The ties of solidarity were real and strong. But they would not have been strong enough to prevent conflict absent overwhelming security concerns. The British felt strongly toward their fellow Protestants, the Dutch, for example – but they fought them as needed. I also agree that the prospect of living as a subordinate under an American rule-set was more tolerable to contemplate than rule by others would have been. I also think that these factors allowed Britain to make the most of a bad situation, and put a good face on it -- but they were not the cause of its acquiescence to American hegemony and the dismantling of its own position by the Americans.
I close with this Big Think question for you: Can look at the entire disastrous era of 1914-1945 as the spillover effects of the botched hand-off of global economic and political hegemony from Britain and the USA?
While reading Jim Bennett's Anglosphere Challenge last fall, I was intrigued by his description of an earlier era of enthusiasm for a union of English-speaking countries (roughly a century ago) lumped uncomfortably under the term "Anglo-Saxonism". What did that period share with our own? Are we re-inventing the wheel? Reading the literature, I found that the arguments were far from simple proclamations of cultural or racial superiority. Geopolitics, law, and economics were front and centre. In the spring of 2005, I converted three specific titles from the period into e-books (MS-Word format). Each book offered a different perspective (1892, 1903, 1914), a cross-section or transect, of the "ties that bind" between the nations of what we currently call the Anglosphere.

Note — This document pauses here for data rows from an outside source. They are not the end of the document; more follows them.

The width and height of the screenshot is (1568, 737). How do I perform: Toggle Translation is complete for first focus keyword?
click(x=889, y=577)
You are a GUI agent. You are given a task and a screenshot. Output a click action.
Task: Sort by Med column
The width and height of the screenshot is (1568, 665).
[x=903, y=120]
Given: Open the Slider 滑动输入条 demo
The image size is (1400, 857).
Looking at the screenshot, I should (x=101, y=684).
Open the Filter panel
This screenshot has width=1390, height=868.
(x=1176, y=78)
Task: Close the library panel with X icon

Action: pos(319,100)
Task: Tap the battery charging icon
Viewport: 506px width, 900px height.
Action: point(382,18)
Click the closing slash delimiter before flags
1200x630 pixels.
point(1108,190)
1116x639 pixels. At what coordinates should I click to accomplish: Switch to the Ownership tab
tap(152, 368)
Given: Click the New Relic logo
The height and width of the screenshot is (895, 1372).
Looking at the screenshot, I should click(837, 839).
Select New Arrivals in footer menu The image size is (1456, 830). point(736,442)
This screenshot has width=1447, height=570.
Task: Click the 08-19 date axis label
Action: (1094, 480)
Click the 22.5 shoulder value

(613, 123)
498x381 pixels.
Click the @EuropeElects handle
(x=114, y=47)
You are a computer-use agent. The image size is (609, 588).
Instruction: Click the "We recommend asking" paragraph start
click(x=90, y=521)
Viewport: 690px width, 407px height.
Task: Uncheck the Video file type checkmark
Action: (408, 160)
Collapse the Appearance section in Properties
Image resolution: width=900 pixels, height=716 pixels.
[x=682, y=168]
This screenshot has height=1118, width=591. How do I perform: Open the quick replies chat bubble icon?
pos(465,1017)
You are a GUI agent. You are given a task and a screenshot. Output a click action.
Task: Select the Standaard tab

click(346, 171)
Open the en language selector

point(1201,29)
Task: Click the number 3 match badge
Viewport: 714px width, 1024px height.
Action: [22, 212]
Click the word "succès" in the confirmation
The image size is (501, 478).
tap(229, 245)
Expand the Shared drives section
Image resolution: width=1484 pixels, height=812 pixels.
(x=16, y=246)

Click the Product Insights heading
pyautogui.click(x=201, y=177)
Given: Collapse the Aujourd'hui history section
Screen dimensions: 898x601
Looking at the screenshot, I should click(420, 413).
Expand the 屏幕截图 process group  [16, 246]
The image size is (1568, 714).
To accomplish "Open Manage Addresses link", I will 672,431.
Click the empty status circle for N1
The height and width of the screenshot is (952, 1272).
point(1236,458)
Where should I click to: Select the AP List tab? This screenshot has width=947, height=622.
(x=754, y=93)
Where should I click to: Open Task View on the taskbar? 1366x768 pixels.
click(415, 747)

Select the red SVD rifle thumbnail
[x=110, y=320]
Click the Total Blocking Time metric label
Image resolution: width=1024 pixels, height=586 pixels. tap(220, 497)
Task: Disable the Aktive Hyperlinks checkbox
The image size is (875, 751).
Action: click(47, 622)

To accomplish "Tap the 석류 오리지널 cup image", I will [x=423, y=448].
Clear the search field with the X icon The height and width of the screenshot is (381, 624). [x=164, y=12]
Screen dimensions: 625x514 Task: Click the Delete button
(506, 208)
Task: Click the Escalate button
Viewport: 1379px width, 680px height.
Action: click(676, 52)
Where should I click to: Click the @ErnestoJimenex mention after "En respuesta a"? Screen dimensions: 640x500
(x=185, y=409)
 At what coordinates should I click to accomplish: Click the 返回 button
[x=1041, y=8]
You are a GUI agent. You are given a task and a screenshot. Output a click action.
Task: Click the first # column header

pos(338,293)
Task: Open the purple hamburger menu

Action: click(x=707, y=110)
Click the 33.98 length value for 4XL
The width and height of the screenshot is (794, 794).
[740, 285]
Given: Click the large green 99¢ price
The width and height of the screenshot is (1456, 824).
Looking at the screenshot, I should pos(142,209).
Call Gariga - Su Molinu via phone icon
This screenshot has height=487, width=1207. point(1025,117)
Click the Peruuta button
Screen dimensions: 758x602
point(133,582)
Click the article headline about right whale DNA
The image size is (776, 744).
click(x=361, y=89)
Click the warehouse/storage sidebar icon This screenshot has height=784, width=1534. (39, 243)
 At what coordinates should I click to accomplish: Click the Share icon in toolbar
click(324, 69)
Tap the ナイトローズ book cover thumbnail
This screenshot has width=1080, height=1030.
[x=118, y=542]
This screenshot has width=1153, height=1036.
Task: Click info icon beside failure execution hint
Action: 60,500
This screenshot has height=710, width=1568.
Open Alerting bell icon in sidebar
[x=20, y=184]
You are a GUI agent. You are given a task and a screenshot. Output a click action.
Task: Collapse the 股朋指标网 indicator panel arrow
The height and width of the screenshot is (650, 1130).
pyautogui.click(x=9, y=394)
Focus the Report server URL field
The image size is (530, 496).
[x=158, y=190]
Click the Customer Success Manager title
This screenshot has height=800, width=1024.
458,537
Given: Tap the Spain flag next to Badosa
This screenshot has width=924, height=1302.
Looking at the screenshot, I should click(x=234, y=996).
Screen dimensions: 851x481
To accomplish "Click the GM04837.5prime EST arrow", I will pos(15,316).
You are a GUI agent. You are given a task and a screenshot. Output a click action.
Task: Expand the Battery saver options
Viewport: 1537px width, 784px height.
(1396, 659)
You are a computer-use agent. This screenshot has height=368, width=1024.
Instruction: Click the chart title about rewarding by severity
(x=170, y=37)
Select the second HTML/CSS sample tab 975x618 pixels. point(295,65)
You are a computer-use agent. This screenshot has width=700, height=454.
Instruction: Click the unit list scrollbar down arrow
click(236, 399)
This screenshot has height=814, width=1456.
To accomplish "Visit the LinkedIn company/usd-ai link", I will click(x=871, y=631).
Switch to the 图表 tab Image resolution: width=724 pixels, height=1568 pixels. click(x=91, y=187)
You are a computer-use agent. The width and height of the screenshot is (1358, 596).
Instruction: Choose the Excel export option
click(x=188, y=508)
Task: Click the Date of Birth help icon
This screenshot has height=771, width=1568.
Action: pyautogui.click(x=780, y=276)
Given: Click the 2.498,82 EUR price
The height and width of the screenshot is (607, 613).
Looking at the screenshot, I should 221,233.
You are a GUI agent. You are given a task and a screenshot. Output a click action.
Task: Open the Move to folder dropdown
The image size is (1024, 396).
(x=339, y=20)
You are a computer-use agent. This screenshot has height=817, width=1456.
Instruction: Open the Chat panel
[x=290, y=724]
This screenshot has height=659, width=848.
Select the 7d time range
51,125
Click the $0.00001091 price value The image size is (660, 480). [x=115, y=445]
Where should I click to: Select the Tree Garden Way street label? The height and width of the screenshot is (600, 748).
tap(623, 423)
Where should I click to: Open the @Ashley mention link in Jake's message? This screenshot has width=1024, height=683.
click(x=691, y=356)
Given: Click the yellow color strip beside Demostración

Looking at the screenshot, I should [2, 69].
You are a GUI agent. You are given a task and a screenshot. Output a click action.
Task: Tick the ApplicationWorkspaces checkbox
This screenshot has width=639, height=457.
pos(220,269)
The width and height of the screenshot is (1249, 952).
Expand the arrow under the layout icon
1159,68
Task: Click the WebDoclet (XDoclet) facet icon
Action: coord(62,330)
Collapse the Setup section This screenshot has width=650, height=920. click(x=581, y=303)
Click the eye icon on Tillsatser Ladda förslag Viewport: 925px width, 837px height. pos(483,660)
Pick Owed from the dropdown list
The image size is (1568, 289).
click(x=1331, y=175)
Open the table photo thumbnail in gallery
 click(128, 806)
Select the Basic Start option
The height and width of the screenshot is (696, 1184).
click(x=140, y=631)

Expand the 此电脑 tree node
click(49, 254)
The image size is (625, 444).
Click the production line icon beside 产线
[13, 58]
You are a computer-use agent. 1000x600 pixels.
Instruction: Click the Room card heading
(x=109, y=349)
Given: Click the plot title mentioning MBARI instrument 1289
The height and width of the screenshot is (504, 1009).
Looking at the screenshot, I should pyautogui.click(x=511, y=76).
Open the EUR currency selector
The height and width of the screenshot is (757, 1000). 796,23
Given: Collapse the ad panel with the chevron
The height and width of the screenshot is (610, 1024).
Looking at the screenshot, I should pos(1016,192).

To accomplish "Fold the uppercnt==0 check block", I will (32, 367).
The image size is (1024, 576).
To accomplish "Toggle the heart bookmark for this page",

The recent bicentennial celebrations of the Battle of Trafalgar sparked an e-mail exchange with Lexington Green. What was the actual moment Great Britain gained its international dominance? Two hundred years after the defeat of Napoleon's navy, the English way of trade and technology still dominates the planet. Through the 19th century, Great Britain largely existed in Splendid Isolation but three great challenges were seen off in the 20th century. Things weren't placid between 1805 and 1914, however. The rapid transition from antagonism to co-operation with America from 1895-1910, without the upheaval of either Trafalgar or the Somme, obscured a sombre reality. A great confrontation (a world war of sorts) did take place and we live in a world powerfully altered by the fact that America became an assertive then dominant world power 100 years ago, without fighting a war with Great Britain.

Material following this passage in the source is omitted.